Clinical utility of a prediction tool to differentiate between breast cancer patients at high or low risk of chemotherapy‑induced nausea and vomiting

Mashari Jemaan Alzahrani1 · George Dranitsaris2 · Marta Sienkiewicz3 · Lisa Vandermeer3 · Mark Clemons1,3

Received: 22 March 2021 / Accepted: 9 June 2021
© The Author(s), under exclusive licence to Springer-Verlag GmbH Germany, part of Springer Nature 2021
 Mark Clemons [email protected]
1 Department of Medicine and Division of Medical Oncology, The Ottawa Hospital and the University of Ottawa, Ottawa, Ontario, Canada
2 Consultant Biostatistician, 283 Danforth Ave, Toronto, Canada
3 Cancer Therapeutics Program, Ottawa Hospital Research Institute, Ottawa, Ontario, Canada

Abstract

Background A personalized risk model (PRM) that can categorize patients into high or low risk of ≥ grade 2 acute and/or delayed chemotherapy-induced nausea and vomiting (CINV) was previously developed.
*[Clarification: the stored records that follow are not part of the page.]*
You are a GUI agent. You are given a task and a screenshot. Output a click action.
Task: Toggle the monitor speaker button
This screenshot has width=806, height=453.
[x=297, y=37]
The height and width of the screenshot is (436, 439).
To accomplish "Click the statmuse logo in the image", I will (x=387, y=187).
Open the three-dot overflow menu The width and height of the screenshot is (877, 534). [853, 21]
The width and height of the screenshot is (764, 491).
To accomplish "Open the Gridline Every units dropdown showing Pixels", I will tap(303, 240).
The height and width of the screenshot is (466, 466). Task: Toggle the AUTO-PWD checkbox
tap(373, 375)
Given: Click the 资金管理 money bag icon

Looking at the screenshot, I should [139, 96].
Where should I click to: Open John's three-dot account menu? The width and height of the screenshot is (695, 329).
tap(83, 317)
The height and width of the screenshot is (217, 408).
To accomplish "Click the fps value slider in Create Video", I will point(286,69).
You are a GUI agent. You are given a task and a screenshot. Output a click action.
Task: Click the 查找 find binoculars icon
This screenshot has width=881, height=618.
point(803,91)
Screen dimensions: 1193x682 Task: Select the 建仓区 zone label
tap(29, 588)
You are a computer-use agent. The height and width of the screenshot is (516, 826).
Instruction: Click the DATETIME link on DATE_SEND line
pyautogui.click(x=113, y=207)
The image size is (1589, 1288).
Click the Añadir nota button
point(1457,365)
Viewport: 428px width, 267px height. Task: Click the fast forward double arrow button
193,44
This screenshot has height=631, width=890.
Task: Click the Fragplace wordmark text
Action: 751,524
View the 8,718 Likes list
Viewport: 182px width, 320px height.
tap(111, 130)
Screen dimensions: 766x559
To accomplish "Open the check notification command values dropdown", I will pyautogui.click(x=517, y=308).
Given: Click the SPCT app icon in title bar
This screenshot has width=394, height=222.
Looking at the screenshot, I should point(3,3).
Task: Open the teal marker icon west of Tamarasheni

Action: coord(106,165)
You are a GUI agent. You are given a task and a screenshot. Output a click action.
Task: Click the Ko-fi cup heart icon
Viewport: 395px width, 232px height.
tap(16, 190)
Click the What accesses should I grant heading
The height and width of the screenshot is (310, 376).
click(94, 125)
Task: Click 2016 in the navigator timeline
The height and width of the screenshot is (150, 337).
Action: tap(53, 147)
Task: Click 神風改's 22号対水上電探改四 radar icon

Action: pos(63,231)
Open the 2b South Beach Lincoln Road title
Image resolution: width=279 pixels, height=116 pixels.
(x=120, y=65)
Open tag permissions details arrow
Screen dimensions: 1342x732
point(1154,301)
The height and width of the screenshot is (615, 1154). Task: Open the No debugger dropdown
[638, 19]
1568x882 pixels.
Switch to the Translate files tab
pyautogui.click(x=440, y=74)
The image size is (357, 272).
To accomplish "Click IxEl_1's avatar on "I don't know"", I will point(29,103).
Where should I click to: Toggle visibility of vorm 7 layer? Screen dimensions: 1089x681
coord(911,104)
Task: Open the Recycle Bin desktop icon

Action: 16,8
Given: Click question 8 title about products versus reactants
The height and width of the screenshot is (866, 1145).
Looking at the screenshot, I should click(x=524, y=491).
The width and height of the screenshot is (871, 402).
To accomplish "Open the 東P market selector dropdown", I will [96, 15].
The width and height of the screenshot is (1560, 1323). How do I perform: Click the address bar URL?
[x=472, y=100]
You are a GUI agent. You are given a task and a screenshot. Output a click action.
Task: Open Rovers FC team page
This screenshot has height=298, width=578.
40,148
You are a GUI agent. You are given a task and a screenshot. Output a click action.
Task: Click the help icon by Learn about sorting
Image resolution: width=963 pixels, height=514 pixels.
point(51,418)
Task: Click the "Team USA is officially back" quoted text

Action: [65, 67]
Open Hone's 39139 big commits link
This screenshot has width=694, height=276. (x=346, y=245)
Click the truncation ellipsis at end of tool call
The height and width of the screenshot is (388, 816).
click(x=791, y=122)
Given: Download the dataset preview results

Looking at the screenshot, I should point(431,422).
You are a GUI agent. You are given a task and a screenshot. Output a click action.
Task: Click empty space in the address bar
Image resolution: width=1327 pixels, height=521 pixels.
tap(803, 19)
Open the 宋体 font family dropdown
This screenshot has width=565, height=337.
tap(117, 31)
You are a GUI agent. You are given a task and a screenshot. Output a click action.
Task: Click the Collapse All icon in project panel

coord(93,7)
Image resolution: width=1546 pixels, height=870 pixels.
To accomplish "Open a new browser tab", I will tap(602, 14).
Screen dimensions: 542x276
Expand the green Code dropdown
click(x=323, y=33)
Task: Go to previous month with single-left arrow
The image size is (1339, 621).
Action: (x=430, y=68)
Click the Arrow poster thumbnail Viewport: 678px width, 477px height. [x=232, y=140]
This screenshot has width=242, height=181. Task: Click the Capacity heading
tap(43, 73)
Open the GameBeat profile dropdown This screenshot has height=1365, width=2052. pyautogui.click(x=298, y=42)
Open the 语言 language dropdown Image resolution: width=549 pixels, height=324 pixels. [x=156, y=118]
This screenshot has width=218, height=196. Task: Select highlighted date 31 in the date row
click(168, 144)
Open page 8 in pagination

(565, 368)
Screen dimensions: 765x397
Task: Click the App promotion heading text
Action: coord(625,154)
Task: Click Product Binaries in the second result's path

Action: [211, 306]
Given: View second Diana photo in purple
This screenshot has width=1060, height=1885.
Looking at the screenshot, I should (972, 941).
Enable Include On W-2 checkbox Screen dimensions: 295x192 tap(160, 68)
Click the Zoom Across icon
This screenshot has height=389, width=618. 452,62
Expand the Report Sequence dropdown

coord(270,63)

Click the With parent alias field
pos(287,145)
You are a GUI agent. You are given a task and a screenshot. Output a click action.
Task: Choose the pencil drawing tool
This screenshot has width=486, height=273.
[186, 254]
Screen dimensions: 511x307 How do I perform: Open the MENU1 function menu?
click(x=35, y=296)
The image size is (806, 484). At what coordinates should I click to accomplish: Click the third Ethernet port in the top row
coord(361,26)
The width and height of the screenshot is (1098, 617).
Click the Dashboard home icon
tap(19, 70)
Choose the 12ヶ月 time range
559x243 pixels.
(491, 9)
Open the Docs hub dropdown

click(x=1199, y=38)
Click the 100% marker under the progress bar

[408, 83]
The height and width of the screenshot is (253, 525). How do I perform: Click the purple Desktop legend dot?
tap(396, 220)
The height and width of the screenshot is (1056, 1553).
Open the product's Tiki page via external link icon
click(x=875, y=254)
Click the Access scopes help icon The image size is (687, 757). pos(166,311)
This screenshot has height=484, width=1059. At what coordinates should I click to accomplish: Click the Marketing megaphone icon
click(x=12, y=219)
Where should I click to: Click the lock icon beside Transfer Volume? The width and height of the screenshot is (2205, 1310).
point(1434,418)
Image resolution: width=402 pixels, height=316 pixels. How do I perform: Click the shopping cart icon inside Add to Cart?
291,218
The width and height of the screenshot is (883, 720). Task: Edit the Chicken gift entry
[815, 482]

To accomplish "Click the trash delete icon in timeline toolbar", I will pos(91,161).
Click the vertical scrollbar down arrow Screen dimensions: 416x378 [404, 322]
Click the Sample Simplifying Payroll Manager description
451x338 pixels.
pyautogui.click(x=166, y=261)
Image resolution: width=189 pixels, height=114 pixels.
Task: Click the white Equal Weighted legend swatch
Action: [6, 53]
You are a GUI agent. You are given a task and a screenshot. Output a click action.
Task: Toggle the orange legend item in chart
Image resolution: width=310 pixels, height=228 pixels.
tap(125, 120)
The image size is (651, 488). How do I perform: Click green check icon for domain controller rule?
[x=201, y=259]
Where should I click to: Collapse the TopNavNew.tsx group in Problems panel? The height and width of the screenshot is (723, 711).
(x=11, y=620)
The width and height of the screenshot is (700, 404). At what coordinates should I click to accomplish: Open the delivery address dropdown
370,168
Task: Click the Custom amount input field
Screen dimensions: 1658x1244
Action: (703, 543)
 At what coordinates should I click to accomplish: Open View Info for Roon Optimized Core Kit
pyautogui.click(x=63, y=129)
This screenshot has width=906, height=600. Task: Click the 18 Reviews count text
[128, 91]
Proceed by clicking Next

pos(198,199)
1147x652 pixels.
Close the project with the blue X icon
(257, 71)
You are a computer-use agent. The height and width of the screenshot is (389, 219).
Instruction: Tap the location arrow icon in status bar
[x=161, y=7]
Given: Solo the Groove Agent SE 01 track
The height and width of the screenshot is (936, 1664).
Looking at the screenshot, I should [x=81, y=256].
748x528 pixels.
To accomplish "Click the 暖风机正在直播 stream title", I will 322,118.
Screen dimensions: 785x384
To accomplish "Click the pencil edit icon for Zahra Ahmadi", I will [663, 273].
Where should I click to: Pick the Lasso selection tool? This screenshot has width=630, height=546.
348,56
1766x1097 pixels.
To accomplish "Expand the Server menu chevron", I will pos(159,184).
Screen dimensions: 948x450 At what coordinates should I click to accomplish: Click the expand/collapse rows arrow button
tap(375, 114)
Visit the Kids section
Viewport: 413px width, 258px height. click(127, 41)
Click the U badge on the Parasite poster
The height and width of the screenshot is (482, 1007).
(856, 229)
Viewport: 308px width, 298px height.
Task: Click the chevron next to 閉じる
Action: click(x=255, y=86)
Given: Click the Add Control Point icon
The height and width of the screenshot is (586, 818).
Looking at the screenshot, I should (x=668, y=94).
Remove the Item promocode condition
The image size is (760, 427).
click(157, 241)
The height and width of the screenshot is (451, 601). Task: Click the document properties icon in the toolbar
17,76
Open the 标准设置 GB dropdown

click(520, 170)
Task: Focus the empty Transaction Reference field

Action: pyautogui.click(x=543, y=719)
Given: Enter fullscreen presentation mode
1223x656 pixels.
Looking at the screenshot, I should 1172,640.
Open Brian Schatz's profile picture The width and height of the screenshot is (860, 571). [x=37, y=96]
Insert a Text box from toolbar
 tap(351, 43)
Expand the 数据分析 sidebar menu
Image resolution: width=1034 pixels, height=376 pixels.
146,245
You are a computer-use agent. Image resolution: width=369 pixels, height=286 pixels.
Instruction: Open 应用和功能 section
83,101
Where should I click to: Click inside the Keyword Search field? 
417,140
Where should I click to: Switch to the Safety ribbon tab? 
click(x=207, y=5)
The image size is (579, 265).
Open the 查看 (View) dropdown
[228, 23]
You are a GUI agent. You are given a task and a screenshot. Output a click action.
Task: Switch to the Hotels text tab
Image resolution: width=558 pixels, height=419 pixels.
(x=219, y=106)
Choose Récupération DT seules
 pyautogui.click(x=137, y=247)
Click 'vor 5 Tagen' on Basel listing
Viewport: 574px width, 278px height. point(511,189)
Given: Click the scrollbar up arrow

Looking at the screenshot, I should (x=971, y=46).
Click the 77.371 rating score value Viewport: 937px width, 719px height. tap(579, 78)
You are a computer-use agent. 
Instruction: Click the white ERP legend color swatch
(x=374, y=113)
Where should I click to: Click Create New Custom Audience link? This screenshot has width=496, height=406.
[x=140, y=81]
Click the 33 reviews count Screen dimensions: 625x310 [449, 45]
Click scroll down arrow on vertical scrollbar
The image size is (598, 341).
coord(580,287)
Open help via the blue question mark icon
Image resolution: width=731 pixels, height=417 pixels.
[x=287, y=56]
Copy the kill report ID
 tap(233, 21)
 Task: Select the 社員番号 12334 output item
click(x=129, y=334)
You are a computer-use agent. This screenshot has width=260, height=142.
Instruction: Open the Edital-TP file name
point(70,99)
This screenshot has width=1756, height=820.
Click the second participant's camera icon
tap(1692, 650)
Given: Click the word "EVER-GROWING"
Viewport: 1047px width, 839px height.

The current study assessed whether the PMR could accurately stratify patients’ risk for other commonly used CINV endpoints.
Methods Data was pooled from a previously reported trial evaluating CINV in patients with breast cancer (BC) receiving neo/adjuvant anthracycline-cyclophosphamide or carboplatin-based chemotherapy. The predictive ability of the PRM was compared to patient experience of any self-reported significant nausea, any vomiting, complete cycle response, and use of rescue medications, over all cycles of chemotherapy.
Results Data was available from 242 patients over 819 chemotherapy cycles. Irrespective of the chosen antiemetics, significant nausea was common when evaluated across repeated cycles of treatment with an overall incidence of 24.2% in low-risk patients and 34.6% in high-risk patients. Patients identified as high risk of CINV using the PRM were 4.73 (p = 0.011) times more likely to develop significant nausea than those identified as low risk. The PRM did not show any significant statistical differences between both groups in overall vomiting, complete cycle response, or rescue medications use.
Conclusion The PRM was able to identify patients at greater risk of significant nausea but not the other CINV endpoints. As nausea remains a pertinent issue for patients with BC, the PRM could be used to identify these patients a priori for innova- tive treatment strategies.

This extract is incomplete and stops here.